Contra a deificação de Isaac

Sacrifício de Isaac, Pedro Orrente em 1616

Depois dessas coisas, pôs Deus Abraão à prova e lhe disse: Abraão! Este lhe respondeu: Eis-me aqui!  Acrescentou Deus: Toma teu filho, teu único filho, Isaque, a quem amas, e vai-te à terra de Moriá; oferece-o ali em holocausto, sobre um dos montes, que eu te mostrarei. Gênesis 22.1-2

Estamos diante de um dos trechos mais obscuros da Bíblia. Fato que nas Escrituras não tem precedente nem subsequente. Texto que já foi analisado e explorado pelas mais brilhantes mentes do Judaísmo, do Islamismo e do Cristianismo sem que se tenha conseguido uma conclusão minimamente satisfatória. Porção bíblica muitas vezes evitada por pregadores devido à sua complexidade controversa que afronta a essência da mensagem de Jesus no Segundo Testamento, embora encante a todos os que se veem diante dele.

Poderíamos começar falando da tradição religiosa dos caldeus que exigia sacrifício de crianças, principalmente dos primogênitos; da brutalidade que imperava entre os povos que viveram a Idade do Bronze; da relativa estima que aqueles povos tinham para com os seus filhos, mas nada disso sequer arranharia a blindagem natural que o texto criou em torno de si quando foi escrito e que tem mantido consigo até os dias de hoje. Logicamente que a partir do ponto de vista de Isaac não conseguiríamos produzir qualquer esboço de explicação possível. Não há motivo algum para imaginarmos que Isaac se recuperou do trauma causado pela mórbida cena após refletir sobre seus pontos positivos. O que na realidade podemos extrair é o fato de que, na Bíblia, pai e filho nunca mais trocaram palavras entre si. Resta-nos, então, buscar na visão de Abraão algum possível resquício de lógica.

Uma das características marcantes desse patriarca era a sua disposição de estar sempre em movimento. Não se pode sequer mencionar na vida de Abraão a palavra monotonia. Ele acompanhou seu pai, Terá, quando este empreendeu uma migração de Ur para Harã. Foi obediente à estranha ordem de Deus para abandonar o crescente fértil e se aventurar em uma terra completamente desconhecida levando com ele sua família e tudo o que o ligava às antigas tradições. Ao constatar que a terra que lhe foi prometida encontrava-se em estiagem, seguiu em frente em uma viagem não programada até o Egito onde foi confrontado por nada menos que Faraó. Mostrou suas habilidades bélicas ao derrotar cinco reis locais para libertar seu sobrinho Ló. Viu-se envolvido na querela entre Sara e Hagar, quando teve que tomar decisões drásticas. Confrontou o próprio Deus em defesa das cidades da campina: Sodoma, Gomorra, Admá, Zeboim e Bela.

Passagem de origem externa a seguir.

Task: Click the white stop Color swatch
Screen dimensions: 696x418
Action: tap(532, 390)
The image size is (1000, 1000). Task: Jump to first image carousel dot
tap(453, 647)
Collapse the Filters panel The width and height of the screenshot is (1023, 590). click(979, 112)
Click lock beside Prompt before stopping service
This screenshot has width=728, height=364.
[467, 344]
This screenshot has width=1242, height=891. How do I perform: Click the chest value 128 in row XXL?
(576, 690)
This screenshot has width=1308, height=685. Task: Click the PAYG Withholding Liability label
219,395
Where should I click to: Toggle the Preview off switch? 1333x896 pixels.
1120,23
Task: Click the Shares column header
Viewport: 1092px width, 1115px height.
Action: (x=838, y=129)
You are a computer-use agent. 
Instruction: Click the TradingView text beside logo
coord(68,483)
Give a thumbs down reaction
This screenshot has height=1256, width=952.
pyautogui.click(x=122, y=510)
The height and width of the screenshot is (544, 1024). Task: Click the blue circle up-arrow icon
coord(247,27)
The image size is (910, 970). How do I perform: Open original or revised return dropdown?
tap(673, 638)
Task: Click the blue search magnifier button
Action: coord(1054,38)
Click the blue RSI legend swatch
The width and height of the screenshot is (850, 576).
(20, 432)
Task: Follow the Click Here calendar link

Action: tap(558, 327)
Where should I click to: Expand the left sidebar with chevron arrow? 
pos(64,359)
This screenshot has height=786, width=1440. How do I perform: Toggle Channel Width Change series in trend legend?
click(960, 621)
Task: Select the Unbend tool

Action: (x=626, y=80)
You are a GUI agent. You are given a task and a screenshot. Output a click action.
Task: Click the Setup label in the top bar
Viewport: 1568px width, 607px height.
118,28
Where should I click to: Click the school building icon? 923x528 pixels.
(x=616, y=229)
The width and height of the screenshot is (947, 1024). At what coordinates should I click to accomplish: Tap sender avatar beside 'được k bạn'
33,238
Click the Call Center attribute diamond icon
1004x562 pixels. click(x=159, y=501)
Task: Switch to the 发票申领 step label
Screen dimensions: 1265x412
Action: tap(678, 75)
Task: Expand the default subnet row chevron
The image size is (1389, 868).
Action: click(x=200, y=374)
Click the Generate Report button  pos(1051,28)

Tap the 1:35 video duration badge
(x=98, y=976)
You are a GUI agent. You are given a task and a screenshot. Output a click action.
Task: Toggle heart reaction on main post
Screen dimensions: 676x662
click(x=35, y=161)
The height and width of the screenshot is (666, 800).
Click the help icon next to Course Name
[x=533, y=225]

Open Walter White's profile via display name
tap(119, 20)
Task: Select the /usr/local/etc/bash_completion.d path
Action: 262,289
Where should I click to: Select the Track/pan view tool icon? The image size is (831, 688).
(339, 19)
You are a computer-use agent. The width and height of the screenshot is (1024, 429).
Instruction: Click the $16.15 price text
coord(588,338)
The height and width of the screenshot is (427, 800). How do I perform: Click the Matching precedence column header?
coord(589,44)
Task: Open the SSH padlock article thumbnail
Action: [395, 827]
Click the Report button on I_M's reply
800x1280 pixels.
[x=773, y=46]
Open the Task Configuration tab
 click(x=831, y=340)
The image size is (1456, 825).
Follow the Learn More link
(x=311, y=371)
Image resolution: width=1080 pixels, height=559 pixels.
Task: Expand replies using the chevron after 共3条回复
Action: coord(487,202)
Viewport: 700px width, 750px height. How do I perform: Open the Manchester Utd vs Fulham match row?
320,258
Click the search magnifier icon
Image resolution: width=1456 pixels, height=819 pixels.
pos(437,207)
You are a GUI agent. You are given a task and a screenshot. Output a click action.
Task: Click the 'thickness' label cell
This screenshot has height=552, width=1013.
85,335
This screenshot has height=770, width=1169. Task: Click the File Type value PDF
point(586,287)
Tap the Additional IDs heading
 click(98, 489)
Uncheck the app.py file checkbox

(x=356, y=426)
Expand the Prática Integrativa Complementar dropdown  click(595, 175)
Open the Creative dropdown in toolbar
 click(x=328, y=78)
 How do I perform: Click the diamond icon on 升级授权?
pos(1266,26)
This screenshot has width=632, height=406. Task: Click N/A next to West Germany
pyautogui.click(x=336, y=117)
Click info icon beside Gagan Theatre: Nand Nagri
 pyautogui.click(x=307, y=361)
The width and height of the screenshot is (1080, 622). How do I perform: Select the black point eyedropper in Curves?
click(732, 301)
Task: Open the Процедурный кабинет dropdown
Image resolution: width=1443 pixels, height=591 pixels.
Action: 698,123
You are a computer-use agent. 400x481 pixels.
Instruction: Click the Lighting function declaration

Todas essas proezas, por assim dizer, foram realizadas antes do nascimento de Isaac. Mas depois que Isaac nasceu, parece que Abraão abandonou de vez o estilo empreendedor. Parece que Abrão se aposentou da função de patriarca bíblico imediatamente após ter gerado um filho. Parece que também transferiu para o filho não somente as heranças materiais e religiosas, mas também todas as suas expectativas de realização como pessoa. Isaac cresceu tanto na estima de Abraão a ponto de resumir na pessoa do filho todos os sonhos, desejos e perspectivas. Isaac se tornou a única razão de viver de Abraão. Fora de Isaac não havia vida possível para Abraão. Isaac se tornou uma espécie de deus para Abraão.

Diante disso, podemos muito bem pensar que a tentativa escamoteada de Deus ao pedir o sacrifício de Isaac era trazê-lo de volta à realidade. Foi um recurso extremo, mas necessário, para que Abraão voltasse e se inserisse novamente no plano de salvação de Deus, acabando de criar seu filho dentro do propósito designado por Deus para o qual a sua família foi chamada. Abraão precisava ver novamente Isaac como um perpetuador das promessas de Deus para todos os povos e não mais como uma extensão melhorada de si mesmo.

Vamos olhar fixamente para Abraão, mas agora, pensando como cristãos e como igreja. Vamos ver o que precisaríamos sacrificar para continuarmos inseridos no plano de Deus para a salvação do mundo? O que teríamos que abrir mão para continuarmos sendo dignos das promessas do Reino nos dias de hoje? O que teríamos que deixar para trás para recebermos com um pouco de dignidade a herança legada pelos grandes heróis da nossa fé? Como perpetuar a saga daqueles que perderam tudo por amor do evangelho?